Would you please retype, exactly, the lines of the listing below between the line with "Click the padlock icon in top toolbar" and the line with "Task: Open View and edit sector", inclusive?

**Provided records:**

==========

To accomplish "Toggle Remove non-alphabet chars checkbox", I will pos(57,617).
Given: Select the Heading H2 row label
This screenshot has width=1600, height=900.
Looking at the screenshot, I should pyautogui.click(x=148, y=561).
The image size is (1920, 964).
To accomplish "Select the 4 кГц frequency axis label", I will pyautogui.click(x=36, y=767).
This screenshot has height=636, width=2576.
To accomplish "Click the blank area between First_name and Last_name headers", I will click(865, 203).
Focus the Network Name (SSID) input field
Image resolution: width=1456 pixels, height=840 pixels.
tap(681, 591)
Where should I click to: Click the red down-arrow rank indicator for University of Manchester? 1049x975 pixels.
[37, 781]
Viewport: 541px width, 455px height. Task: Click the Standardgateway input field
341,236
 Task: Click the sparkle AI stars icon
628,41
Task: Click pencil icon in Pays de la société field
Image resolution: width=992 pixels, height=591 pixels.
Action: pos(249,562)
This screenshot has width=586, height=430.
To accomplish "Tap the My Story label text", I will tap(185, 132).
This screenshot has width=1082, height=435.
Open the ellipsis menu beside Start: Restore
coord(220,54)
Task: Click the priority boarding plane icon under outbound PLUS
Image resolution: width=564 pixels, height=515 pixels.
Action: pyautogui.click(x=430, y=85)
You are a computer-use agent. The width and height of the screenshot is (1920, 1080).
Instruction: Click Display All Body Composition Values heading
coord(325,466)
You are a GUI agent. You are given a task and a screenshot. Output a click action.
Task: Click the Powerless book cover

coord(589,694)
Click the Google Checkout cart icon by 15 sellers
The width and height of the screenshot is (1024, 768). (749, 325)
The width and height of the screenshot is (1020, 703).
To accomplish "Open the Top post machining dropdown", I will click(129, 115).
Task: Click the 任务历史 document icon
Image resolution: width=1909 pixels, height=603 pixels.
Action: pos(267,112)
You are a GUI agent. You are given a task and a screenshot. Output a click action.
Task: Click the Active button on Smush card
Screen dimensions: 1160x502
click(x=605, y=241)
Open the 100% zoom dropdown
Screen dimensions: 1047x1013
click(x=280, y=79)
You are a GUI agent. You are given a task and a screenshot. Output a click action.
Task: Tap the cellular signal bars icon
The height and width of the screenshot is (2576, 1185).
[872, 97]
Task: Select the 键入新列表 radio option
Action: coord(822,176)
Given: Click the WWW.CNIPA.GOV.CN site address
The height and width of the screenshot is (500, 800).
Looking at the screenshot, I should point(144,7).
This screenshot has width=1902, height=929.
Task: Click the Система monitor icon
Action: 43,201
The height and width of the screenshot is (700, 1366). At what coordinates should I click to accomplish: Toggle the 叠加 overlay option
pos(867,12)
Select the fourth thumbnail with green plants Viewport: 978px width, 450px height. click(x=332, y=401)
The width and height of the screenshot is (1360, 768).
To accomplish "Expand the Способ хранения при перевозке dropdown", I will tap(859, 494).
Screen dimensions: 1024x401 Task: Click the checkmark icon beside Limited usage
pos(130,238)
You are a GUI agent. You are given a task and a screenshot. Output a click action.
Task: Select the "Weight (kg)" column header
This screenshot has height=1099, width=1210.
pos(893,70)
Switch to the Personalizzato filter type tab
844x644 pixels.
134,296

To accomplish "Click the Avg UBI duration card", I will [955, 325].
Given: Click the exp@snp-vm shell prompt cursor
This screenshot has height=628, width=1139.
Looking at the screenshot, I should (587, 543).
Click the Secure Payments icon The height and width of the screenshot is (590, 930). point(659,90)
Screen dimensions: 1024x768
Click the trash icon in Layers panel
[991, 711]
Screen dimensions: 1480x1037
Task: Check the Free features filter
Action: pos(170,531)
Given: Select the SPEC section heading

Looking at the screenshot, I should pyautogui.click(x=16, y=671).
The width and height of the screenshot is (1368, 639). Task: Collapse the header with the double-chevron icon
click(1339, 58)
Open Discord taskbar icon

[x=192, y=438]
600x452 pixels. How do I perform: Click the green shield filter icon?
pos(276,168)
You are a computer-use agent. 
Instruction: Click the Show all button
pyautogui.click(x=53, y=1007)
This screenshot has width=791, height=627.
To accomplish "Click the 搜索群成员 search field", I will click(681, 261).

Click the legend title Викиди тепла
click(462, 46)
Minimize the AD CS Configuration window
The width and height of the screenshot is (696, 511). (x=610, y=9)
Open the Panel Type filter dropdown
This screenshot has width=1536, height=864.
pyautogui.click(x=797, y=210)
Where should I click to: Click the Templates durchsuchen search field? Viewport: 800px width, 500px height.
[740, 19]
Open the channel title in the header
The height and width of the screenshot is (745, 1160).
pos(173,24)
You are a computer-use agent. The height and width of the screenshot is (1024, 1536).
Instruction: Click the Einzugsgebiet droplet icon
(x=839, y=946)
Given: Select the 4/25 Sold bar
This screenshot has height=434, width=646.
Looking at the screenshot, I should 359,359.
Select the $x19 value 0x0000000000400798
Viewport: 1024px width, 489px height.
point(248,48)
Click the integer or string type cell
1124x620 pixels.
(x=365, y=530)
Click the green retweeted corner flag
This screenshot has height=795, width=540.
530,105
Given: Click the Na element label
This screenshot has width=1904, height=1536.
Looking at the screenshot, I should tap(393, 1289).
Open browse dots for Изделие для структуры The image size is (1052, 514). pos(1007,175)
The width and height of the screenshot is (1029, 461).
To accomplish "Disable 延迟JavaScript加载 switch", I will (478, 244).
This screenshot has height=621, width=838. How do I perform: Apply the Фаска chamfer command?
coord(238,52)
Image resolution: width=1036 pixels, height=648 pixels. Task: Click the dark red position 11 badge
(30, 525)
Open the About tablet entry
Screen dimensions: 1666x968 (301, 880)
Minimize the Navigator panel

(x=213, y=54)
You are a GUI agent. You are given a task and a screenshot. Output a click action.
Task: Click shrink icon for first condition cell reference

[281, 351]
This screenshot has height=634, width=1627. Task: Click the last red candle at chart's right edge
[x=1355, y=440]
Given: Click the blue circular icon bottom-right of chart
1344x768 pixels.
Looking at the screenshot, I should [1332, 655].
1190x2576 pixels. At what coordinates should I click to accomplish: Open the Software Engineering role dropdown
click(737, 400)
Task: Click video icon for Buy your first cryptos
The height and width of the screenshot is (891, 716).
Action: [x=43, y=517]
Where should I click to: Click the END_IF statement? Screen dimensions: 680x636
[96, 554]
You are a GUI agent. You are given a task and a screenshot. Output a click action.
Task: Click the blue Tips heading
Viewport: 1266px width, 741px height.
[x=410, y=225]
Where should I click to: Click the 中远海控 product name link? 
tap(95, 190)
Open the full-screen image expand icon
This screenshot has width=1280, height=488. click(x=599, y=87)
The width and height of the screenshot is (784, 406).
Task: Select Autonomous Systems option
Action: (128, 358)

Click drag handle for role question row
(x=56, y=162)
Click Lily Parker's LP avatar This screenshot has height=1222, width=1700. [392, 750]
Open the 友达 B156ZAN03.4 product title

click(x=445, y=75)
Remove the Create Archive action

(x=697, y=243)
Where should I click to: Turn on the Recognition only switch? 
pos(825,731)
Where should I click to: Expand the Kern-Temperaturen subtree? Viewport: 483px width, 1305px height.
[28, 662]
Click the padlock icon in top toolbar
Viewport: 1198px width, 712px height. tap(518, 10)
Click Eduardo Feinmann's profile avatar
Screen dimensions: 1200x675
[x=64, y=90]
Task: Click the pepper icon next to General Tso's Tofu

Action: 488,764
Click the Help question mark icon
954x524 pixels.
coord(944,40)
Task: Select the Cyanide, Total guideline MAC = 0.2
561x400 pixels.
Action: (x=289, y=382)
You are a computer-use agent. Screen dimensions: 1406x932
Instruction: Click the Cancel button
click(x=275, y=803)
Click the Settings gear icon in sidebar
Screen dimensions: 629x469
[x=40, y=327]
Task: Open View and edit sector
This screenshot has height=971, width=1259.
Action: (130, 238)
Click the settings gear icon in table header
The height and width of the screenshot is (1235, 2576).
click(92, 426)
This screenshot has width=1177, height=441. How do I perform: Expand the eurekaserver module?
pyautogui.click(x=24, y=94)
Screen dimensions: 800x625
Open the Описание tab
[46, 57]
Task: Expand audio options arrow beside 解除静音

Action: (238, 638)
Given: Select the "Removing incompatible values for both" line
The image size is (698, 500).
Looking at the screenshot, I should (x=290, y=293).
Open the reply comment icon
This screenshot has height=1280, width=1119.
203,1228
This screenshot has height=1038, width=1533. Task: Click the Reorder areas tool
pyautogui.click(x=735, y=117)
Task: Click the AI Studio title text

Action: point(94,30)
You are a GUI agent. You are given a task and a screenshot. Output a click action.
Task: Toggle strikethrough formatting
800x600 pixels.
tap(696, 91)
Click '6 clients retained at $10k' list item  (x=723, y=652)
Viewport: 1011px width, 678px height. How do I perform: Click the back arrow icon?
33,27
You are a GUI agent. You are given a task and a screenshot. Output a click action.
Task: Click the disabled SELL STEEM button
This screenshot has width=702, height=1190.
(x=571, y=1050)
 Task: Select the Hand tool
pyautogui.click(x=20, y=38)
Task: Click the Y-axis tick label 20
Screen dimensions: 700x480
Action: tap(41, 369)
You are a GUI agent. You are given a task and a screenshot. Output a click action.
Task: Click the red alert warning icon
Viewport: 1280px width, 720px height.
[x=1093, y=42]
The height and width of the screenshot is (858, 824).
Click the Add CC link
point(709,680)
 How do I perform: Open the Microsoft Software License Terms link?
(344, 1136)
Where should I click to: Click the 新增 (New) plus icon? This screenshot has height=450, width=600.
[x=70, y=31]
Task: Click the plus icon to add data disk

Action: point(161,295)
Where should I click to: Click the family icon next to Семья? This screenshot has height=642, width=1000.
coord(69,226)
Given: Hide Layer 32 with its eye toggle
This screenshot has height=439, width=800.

==========

**Solved exercise:**
Click the padlock icon in top toolbar
Viewport: 1198px width, 712px height. tap(518, 10)
Click Eduardo Feinmann's profile avatar
Screen dimensions: 1200x675
[x=64, y=90]
Task: Click the pepper icon next to General Tso's Tofu

Action: 488,764
Click the Help question mark icon
954x524 pixels.
coord(944,40)
Task: Select the Cyanide, Total guideline MAC = 0.2
561x400 pixels.
Action: (x=289, y=382)
You are a computer-use agent. Screen dimensions: 1406x932
Instruction: Click the Cancel button
click(x=275, y=803)
Click the Settings gear icon in sidebar
Screen dimensions: 629x469
[x=40, y=327]
Task: Open View and edit sector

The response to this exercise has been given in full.